I started to read a lot of the newspapers. There were a couple of writers I was reading at the Chicago Tribune. One of them was Paul Salopek, a correspondent for Africa. He also covered Kosovo and places like that. I was reading this report coming from Mogadishu. It was defying everything I’d learned in history classes and even in TV news. It was insightful and in-depth. He was going into the trunks of cars to get into Mogadishu to report from them. I was sold after that. I put my head down and said, you know, hell or high water I’m going to work in this field.
My dad was a talented photographer – he’s not dead or anything, but not practicing anymore – so a visual aesthetic came natural to me. But I wanted to explore the written element. Also at the time, 2006 or something, web video wasn’t great. Internet speeds were slow. Video players were bad. They couldn’t get great HD online. The camera technology was really low. Without getting too technical, video was not good in those years. The cameras available to people like me were these really watered down professional ones. There was all this baggage you had to carry to do video.

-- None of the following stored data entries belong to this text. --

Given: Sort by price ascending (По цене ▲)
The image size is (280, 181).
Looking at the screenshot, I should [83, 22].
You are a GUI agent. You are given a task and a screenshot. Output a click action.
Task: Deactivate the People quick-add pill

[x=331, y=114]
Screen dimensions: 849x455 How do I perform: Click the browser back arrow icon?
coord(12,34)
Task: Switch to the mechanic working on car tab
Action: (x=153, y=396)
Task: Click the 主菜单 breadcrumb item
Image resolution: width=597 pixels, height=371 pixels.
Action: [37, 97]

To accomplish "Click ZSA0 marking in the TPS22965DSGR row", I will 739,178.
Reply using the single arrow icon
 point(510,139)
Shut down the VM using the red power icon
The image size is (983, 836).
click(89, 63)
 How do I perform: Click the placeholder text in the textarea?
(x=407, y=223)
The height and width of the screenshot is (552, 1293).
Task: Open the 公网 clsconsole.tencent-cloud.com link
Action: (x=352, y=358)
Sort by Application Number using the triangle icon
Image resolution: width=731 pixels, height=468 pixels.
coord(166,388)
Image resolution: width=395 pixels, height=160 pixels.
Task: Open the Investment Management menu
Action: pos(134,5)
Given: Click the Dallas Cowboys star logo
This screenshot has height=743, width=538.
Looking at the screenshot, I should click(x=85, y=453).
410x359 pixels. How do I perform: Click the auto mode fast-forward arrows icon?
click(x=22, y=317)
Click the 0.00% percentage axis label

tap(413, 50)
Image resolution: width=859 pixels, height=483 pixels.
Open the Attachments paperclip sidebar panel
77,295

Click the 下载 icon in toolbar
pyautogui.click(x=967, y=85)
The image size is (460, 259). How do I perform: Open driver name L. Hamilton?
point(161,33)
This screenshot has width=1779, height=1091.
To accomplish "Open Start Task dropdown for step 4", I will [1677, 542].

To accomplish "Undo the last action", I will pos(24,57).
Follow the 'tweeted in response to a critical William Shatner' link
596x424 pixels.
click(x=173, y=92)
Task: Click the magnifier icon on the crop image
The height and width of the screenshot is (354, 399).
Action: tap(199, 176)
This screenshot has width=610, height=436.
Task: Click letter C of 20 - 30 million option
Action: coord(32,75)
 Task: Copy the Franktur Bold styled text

It wasn’t appealing.
One of the first papers I wrote for, I would shoot my own photos. It was a nice set of tools to have, to be able to do a story and then shoot your own photos. I liked it a lot. It came naturally to me.
Where was this?
The Evanston Round Table, in Evanston. It was later down the line that I got into video.
I graduated from Columbia. I think it was December 2007, right when the recession really hit. I had an internship in New York, in Brooklyn, and they weren’t going to hire me. The opportunity for jobs was whittling down. I remember applying to little podunk newspapers. I’d get a response that said, “Our inbox is overwhelmed with the number of applications we’re getting. We’ve had over 200 very well-qualified people.” A guy who’d only written for his college newspaper wasn’t going to get that job.
I spent a long stint in New York just working jobs. Just doing whatever I could to get by. I was a carpenter. I was a waiter. Geez, I did anything. That whole time, I was practicing my writing. I was reading constantly. I was taking a lot of photos, which was interesting because in New York things that happen right on the street are sort of national news. I was shooting photo essays. And I’d want to write a story about it, but you can’t do a lot with a story and nowhere to publish it. Blogs weren’t quite as big as they are now. A straight journalism news story doesn’t have a lot of legs just put out on the web for nobody, so the photo element started to appeal to me.
I was shooting some really cool things. There were some major, intense protests over the bailout. There was a major meeting at the U.N. when the Iranian president Mahmoud Ahmadinejad came to the U.N. It was this major rally. A lot of action. It was fun. I was shooting, and once in a while I would get little opportunities to travel. If I was abroad, I would sneak out when no one else was hanging out and go shoot something in the city. I shot a little photo essay once of a circus in Mexico. I was seeing a lot of the value in the visual element.
Meanwhile I didn’t have a lot to do with the video part. But right around that time, this organization MediaStorm, they were really pioneering multi-media. They were doing these innovative pieces combining photo and audio interviews. They were dabbling a little bit in video, but it was mostly photo put into video. They were really, really powerful. I took note of that. Slowly I started to learn video in my free time. That was the beginning of how I started to be a video journalist: I saw that there was this interesting way to combine print journalism and strong visuals.
Right around that time, the quality of video started to grow. It’s funny to mark it on a camera – it might sound odd to an outsider – but this really revolutionary camera came out about that time. It’s called the 5D Mark II. It’s a Canon camera. And that was a camera that gives this unbelievable cinematic look to anything you film. It was stunning. I remember watching the first videos that came out with that before it had worked its way to news, and thinking, “This doesn’t seem real. Is this actually being done with this camera?” That started to pique my interest.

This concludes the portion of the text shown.